I decided to tell her some truths.
Rebecca, the man who is coming is Charles Campbell. He used to be an editor at the Georgia Straight and he gave me tons of work when he was there. He left for the Vancouver Sun and started a new Thursday magazine called Queue. With Queue he created a page called Rear Window in which he had me in mind. On that page I would use a picture that I had taken in the past that might have some relevance to the present. I wrote many Rear Windows.
One day Charles came to the house with a special request. He wanted me to take his portrait. He had learned that he had a malignant tumour in his head and that the only way they could reach it was through a dangerous operation involving either accessing it through his palate or through one of his eyes. Not only was his life in danger but should he survive it he would either lose feeling in most of his mouth and or lose one of his eyes. There was finality in the portrait I took of Charles. This one is the only one where he smiled as nicely as he could and somehow even managed to avoid his trademark crooked smile. Jokingly (perhaps to control a fear anybody in his shoes would have had) he told me, “I want you to photograph me so I can remember myself when I was handsome. Who knows what I will look like after the operation."
Rebecca instantly forgot about her swimming and wanted to immediately look at the portraits. “What does he look like now?” She also reminded me that she had met Charles and knew his wife and daughter.

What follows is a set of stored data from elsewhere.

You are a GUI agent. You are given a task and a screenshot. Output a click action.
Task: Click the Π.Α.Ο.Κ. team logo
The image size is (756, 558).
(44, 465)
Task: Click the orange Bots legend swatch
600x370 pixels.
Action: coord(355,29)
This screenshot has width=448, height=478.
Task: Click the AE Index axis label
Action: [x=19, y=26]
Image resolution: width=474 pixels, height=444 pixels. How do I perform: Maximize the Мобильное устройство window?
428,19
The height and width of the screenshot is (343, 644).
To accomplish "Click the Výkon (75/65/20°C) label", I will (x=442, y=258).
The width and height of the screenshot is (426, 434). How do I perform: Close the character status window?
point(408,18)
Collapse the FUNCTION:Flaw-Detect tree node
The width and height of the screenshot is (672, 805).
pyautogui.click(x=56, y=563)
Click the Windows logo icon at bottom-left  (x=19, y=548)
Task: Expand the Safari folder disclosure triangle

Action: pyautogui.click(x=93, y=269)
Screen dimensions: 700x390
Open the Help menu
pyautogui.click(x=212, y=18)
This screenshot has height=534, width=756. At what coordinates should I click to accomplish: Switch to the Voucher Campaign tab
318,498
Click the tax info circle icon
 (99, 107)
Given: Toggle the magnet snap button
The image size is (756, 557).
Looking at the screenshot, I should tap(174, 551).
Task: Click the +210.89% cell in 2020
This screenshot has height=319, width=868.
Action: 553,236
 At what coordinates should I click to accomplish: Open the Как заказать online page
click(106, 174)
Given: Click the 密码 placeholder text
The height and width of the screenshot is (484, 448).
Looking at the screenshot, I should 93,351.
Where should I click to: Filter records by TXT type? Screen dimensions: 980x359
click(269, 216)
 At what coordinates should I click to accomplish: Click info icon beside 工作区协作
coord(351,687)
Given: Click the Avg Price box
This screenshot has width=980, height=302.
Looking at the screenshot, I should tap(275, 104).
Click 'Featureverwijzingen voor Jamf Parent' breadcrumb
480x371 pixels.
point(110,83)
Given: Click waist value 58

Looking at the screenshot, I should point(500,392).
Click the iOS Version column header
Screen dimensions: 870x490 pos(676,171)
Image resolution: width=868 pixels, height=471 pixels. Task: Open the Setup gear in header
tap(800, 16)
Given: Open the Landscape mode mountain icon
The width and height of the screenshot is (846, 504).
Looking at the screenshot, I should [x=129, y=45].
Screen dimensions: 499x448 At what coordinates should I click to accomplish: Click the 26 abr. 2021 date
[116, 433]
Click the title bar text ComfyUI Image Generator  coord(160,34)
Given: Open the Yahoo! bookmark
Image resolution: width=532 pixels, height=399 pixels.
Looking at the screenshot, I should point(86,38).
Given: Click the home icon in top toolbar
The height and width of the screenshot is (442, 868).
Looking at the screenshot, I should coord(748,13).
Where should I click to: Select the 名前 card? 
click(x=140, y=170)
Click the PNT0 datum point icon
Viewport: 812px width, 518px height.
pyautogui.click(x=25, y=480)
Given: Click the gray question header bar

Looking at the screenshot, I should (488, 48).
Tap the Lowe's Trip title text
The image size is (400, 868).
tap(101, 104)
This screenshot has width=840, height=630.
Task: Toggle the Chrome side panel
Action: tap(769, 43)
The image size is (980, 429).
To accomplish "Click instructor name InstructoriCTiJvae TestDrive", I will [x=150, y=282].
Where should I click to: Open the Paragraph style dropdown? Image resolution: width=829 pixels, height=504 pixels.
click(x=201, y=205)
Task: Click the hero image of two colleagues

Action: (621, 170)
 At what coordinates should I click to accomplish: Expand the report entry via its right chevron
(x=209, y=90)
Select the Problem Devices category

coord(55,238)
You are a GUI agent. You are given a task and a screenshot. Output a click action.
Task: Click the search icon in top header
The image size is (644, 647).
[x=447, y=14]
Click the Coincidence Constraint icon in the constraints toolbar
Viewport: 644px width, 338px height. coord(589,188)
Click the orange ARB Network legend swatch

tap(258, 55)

I had forgotten that Rebeccca had met the Campbells at a party of a mutual friend of ours.
Charles arrived just in time for a simple lunch of baked beans with melted cheese on top. We had that and my iced tea. At the table Rebecca grilled Charles. At one point Charles mentioned how an aunt of his had had a similar operation and that she had not been as lucky as he had been. She had lost an eye and wore an eye patch. At the dinner table Charles explained with glee a trick his aunt plays on friends. She removes her eye patch and inserts a finger in her mouth and then makes it stick out from her empty eye socket. At that point I think that Charles made a new friend in Rebecca.
Someday I will have to explain to Rebecca that at least half of my extensive files of celebrity portraits is due in part to the golden age of the print media in Vancouver. In that golden age actors, directors, bands and singers from abroad came to Vancouver and granted interviews to promote what they did. Charles and his Georgia Straight would dispatch me to photograph them.
This is not something that I can ever forget nor can I ever thank enough the man who escaped death. I think that my friend John Lekich may have put it best when he may have sweetly told me, “I am sure Charles will make it. After all if he dies, who is going to give us work?”
Rebecca is urging me to photograph Charles again. She wants to make sure I get that indentation near his cheek close to the place where the surgeon peeled Charles’ face back. Luckily as I think back to Saturday’s table conversation I am thankful they were only beans.